In the AFPC’s view, such a decision recognised that low-paid workers are less able than higher-paid workers to bargain for a higher wage than the minimum rate, and therefore are more reliant on increases in minimum rates of pay (see its 2006 reasons for its decision). The AFPC believed that higher-paid employees should be encouraged to move off minimum rates of pay bargain for higher rates.
Note that the AFPC’s predecessor, the Australian Industrial Relations Commission, also awarded two-tiered increases on occasion and it had a consistent practice of awarding flat dollar increases, which are less beneficial to higher-paid employees in terms of maintaining their wages after inflation. Its successor in terms of setting minimum wages, Fair Work Australia/Fair Work Commission, has decided upon percentage increases to minimum rates of pay over the past few years, in order to halt the significant downward trend in the relativities between the lower minimum rates of pay (which typically apply to the lowest skilled labour) and the higher minimum rates of pay (which typically apply to higher skilled labour).
But getting back to the AFPC: did its decision ‘work’, in terms of encouraging bargaining? There isn’t really all that much evidence either way in that regard. One point in favour is that data from the Australian Bureau of Statistics’ Employee Earnings and Hours survey showed that the percentage of employees who are reliant on minimum rates of pay continued to decrease from 19.0 per cent in May 2006 to 15.2 per cent in May 2010. It has since increased again to 16.1 per cent in May 2012. Therefore, the AFPC’s ‘two-tiered’ decisions were associated with an increase in the percentage of Australia’s workforce that was receiving more than minimum rates of pay.

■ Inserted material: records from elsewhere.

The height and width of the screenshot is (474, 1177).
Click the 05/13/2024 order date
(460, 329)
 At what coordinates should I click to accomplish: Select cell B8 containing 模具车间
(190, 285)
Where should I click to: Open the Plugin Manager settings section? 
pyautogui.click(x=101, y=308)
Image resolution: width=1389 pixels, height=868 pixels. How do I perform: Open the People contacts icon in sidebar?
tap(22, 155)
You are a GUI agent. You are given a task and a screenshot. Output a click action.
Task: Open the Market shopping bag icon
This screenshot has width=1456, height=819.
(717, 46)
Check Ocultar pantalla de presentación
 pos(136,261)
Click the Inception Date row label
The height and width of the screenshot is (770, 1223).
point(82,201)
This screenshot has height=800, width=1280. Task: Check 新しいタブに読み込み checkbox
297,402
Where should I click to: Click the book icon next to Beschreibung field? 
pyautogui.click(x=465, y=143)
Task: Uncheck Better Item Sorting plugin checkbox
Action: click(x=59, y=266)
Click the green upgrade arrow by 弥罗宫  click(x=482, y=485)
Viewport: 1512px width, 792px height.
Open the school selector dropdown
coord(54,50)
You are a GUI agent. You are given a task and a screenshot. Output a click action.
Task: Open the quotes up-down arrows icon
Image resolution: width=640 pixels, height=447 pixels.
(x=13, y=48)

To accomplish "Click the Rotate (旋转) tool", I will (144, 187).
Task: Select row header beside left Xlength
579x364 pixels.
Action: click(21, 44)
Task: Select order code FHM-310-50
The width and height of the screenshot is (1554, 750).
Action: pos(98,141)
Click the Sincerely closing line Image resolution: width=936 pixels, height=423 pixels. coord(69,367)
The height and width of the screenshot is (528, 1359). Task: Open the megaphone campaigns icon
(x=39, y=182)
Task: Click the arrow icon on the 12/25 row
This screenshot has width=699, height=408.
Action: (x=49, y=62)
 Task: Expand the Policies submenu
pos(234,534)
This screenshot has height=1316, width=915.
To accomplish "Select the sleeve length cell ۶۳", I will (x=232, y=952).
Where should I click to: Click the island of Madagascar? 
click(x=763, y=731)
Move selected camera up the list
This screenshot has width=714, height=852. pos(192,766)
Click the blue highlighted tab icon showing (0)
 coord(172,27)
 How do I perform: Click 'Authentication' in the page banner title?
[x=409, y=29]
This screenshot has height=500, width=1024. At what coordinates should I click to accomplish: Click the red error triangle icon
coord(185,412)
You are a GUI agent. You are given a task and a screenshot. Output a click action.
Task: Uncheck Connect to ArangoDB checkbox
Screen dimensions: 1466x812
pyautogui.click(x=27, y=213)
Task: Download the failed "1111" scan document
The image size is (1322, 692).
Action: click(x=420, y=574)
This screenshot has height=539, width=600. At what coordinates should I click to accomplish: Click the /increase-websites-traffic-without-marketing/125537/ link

Looking through the distributions of earnings for employees on minimum rates of pay* though, there is a bit of further support that the AFPC’s decisions may have encouraged higher-paid employees to move off award rates of pay. The (biannual) Employee Earnings and Hours survey release has the distribution of weekly earnings for full-time adult employees earning minimum rates of pay, from which we can track this distribution over time (see graph below). As time goes on, and minimum rates of pay are raised, a higher percentage of employees should be found at the higher end of the distribution. We certainly see this from 2000 to 2006, and again from 2010 to 2012. But from 2006 to 2010, the percentage of minimum wage employees earning more than $1000 per week did not increase by much at all. Further, although it is not shown in the graph below, the percentage of employees on minimum rates earning more than $1000 per week actually decreased from 2006 to 2008.
One should be cautious about drawing too much from this: the sample sizes would not be that large, and there could be other factors influencing the distribution (maybe higher-paid employees on minimum rates did not bargain for higher rates but withdrew from the workforce completely). Also, we still saw a bit of an increase in the percentage of adult employees on minimum rates earning between $700 and $900 per week. Note too that a fair chunk of employees on minimum rates are part-time employees, and these are not included in the above graph.
But what we observe — without knowing the full reasons behind this pattern — is broadly consistent with what the AFPC was trying to achieve through its two-tiered wage increases. Though given that FWC looks like it will maintain the relativities between different minimum rates of pay going forward, perhaps that is the last period for which we will observe this type of pattern for some time.
*I was looking at this as part of a larger article I am drafting (not necessarily for this blog) on the effects of recent minimum wage decisions in Australia, which is how this post originated.